Find the domain of the function and identify any horizontal and vertical asymptotes.$$f(x)=\frac{1}{(x-1)^{2}}$$

Answer

**step1** Understanding the problem

The problem asks for two main things for the given function $$f(x)=\frac{1}{(x-1)^{2}}$$:
1. The domain of the function.
2. Any horizontal and vertical asymptotes.

**step2** Defining the domain

The domain of a function is the set of all possible input values (x-values) for which the function is mathematically defined. For a fraction, the denominator cannot be zero, because division by zero is not allowed in mathematics. We need to find the values of 'x' that would make the denominator equal to zero and exclude those values from the domain.

**step3** Finding the domain

The denominator of the function is $$(x-1)^{2}$$. To find the values of x where the function is undefined, we set the denominator equal to zero:
$$(x-1)^{2} = 0$$
For a number squared to be zero, the number itself must be zero. So, we have:
$$x-1 = 0$$
Now, we solve for x. We can think of this as finding what number, when 1 is subtracted from it, leaves 0. That number is 1. Or, by adding 1 to both sides:
$$x = 1$$
This means that when $$x=1$$, the denominator becomes zero, and the function is undefined. Therefore, the domain of the function includes all real numbers except for 1.

**step4** Defining vertical asymptotes

Vertical asymptotes are imaginary vertical lines that the graph of a function approaches but never actually touches as the output value becomes extremely large or extremely small. For a rational function (a fraction where both the numerator and denominator are polynomials), vertical asymptotes occur at the x-values where the denominator is zero and the numerator is not zero. We have already found the x-value that makes the denominator zero in the previous step.

**step5** Finding vertical asymptotes

From our calculation in Step 3, we found that the denominator $$(x-1)^{2}$$ is zero when $$x=1$$.
Now, we check the numerator at this x-value. The numerator of our function is $$1$$. Since $$1$$ is not zero, and the denominator is zero at $$x=1$$, there is a vertical asymptote at $$x=1$$.

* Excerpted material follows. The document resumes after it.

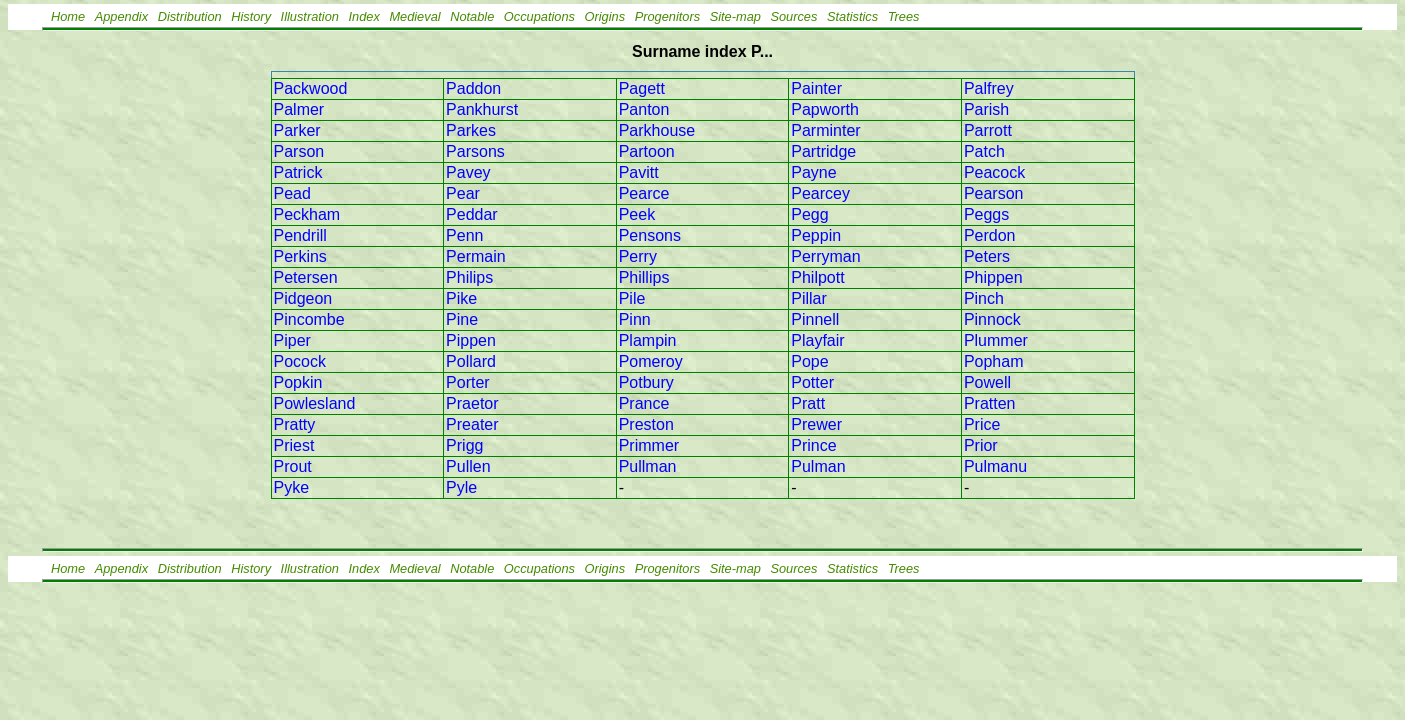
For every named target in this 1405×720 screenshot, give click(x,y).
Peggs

**step6** Defining horizontal asymptotes

Horizontal asymptotes are imaginary horizontal lines that the graph of a function approaches as the input value 'x' gets very, very large (either positively or negatively). To find horizontal asymptotes for a rational function, we compare the highest powers of x in the numerator and the denominator.

**step7** Finding horizontal asymptotes

First, let's look at the numerator, which is $$1$$. A constant number can be thought of as having $$x^0$$ (since any number raised to the power of 0 is 1, so $$1 = 1 \cdot x^0$$). So, the highest power of x in the numerator is 0.
Next, let's look at the denominator, which is $$(x-1)^{2}$$. If we were to multiply this out, we would get $$x^2 - 2x + 1$$. The highest power of x in this expression is $$x^2$$. So, the highest power of x in the denominator is 2.
When the highest power of x in the numerator (0) is less than the highest power of x in the denominator (2), the horizontal asymptote is always the line $$y=0$$.
Therefore, there is a horizontal asymptote at $$y=0$$.